Nuages (formation)

L’air ne peut contenir qu’une quantité limitée de vapeur d’eau. La règle générale est : au plus haut est la température de l’air, au plus il est possible d’absorber la vapeur d’eau. Par exemple, à 20°C, l’air peut contenir jusqu’à 17 gr/m³ de vapeur d’eau, alors que ce sera maximum 5 gr/m³ s’il fait 0°C.

Lorsque la quantité maximale de vapeur d’eau est atteinte, on dit que l’air est saturé en vapeur d’eau. L'humidité relative est alors de 100%. A ce moment-là, se déclenche un processus de condensation ou de déposition dans l’air qui rend les nuages visibles (voir aussi « composition des nuages »).

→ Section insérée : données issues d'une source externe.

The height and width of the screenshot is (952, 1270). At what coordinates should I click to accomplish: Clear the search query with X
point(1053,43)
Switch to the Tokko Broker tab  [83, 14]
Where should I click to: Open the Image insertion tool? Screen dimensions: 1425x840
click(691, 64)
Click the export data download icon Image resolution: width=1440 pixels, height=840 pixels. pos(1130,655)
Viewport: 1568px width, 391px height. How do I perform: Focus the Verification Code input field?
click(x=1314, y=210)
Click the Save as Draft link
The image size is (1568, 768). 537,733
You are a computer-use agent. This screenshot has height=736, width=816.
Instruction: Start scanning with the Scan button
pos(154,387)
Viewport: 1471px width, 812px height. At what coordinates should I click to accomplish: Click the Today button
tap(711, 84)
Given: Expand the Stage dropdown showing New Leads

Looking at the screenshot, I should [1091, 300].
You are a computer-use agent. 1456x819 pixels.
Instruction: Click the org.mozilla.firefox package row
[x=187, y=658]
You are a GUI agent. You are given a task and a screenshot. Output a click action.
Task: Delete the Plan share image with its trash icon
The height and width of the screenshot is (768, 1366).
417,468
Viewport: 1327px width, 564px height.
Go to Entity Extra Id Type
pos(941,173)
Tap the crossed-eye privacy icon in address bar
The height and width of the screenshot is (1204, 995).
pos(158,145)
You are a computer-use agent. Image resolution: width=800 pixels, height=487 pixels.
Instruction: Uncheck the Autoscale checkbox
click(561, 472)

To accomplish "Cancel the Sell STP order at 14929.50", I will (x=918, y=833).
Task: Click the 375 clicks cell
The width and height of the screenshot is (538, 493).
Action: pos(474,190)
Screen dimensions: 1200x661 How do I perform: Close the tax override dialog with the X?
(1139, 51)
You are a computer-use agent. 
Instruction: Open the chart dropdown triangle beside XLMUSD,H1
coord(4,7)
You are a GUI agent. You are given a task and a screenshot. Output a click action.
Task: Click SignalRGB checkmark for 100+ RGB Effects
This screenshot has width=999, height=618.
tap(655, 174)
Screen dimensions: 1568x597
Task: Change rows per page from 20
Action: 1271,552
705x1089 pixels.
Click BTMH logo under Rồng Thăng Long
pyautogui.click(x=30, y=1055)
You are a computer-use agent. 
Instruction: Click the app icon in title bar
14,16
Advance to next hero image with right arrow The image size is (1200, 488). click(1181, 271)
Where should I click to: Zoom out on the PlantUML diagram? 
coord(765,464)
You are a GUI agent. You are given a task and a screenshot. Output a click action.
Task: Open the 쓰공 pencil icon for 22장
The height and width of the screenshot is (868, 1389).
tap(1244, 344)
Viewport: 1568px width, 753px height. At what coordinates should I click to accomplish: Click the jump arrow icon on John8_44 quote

Le processus le plus important conduisant à la formation des nuages est le refroidissement. Pour pouvoir atteindre ce refroidissement, il faut que l’air s’élève. L’air n’est pas de suite saturé : à 0°C, l’air contiendra par exemple une concentration de 2,5 gr/m³ de vapeur d’eau, alors que son maximum pour cette température est de 5 gr/m³ (son taux d’humidité relative est donc de 50%). Cette parcelle d’air est forcée de s’élever et sa température diminue alors, mais la quantité de vapeur d’eau reste la même. A -8°C, l’air ne peut ainsi contenir qu’un maximum de 2,5 gr/m³, de sorte qu’on atteint le niveau de saturation (le taux d’humidité relative est de 100%).

L’air peut être amené à s’élever le long des fronts (autour des dépressions), le long des chaînes de montagne… Dans des situations de temps instable, les bulles d’air peuvent aussi spontanément s’élever. La conséquence de ces flux d’air ascendants est qu’il y a un refroidissement dû à la détente adiabatique. Parce qu’il y a diminution de la pression avec l’altitude, l’air subit une dilatation. Ce travail va diminuer l’énergie interne de la bulle d’air, conduisant à une diminution de la température.

Pratiquement tous les nuages sont formés de cette manière.